Une théorie a longtemps présenté l’Île de Pâques (Rapa Nui) comme l’exemple parfait de l’homme compromettant sa survie en détruisant son environnement. Cela suggère que l’île isolée du Pacifique Sud, située à environ 3 700 kilomètres à l’ouest de la côte chilienne, était autrefois peuplée d’une importante population qui s’est effondrée à cause d’un « écocide » ; elle aurait vécu au-dessus de ses moyens et épuisé les ressources des lieux, notamment, pour y déplacer plus d’un millier de statues de basalte (moaï) sur leurs terrasses en pierre (ahu).

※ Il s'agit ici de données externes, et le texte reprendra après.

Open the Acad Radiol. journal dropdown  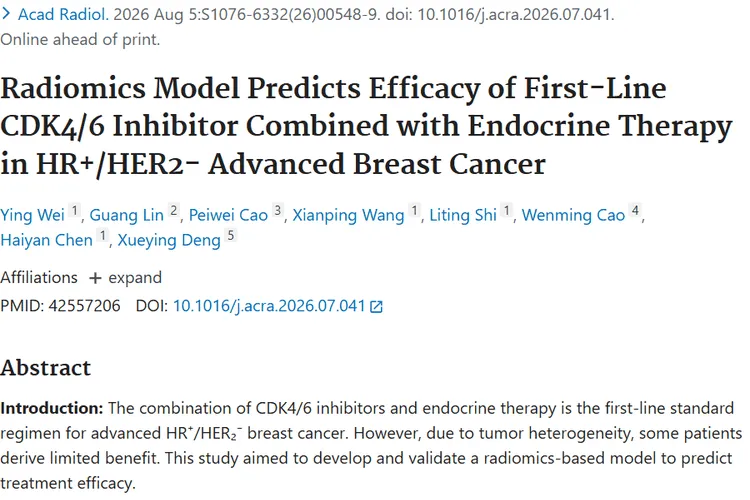tap(63, 14)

Une nouvelle étude, publiée dans Science Advances le 21 juin 2024, réfute cependant cette idée avancée par le géographe Jared Diamond (Effondrement, 2004). En utilisant l’intelligence artificielle pour analyser les données satellite des « jardins de pierre », la forme d’agriculture de subsistance des insulaires, les chercheurs ont déterminé que l’île « n’a probablement jamais hébergé beaucoup plus que les quelque 3 000 personnes rencontrées par les explorateurs européens en 1722 »écrit dans The Conversation Carl Lipo, professeur d’anthropologie aux universités de Binghamton et de l’État de New York (États-Unis) et co-auteur de cette récente recherche.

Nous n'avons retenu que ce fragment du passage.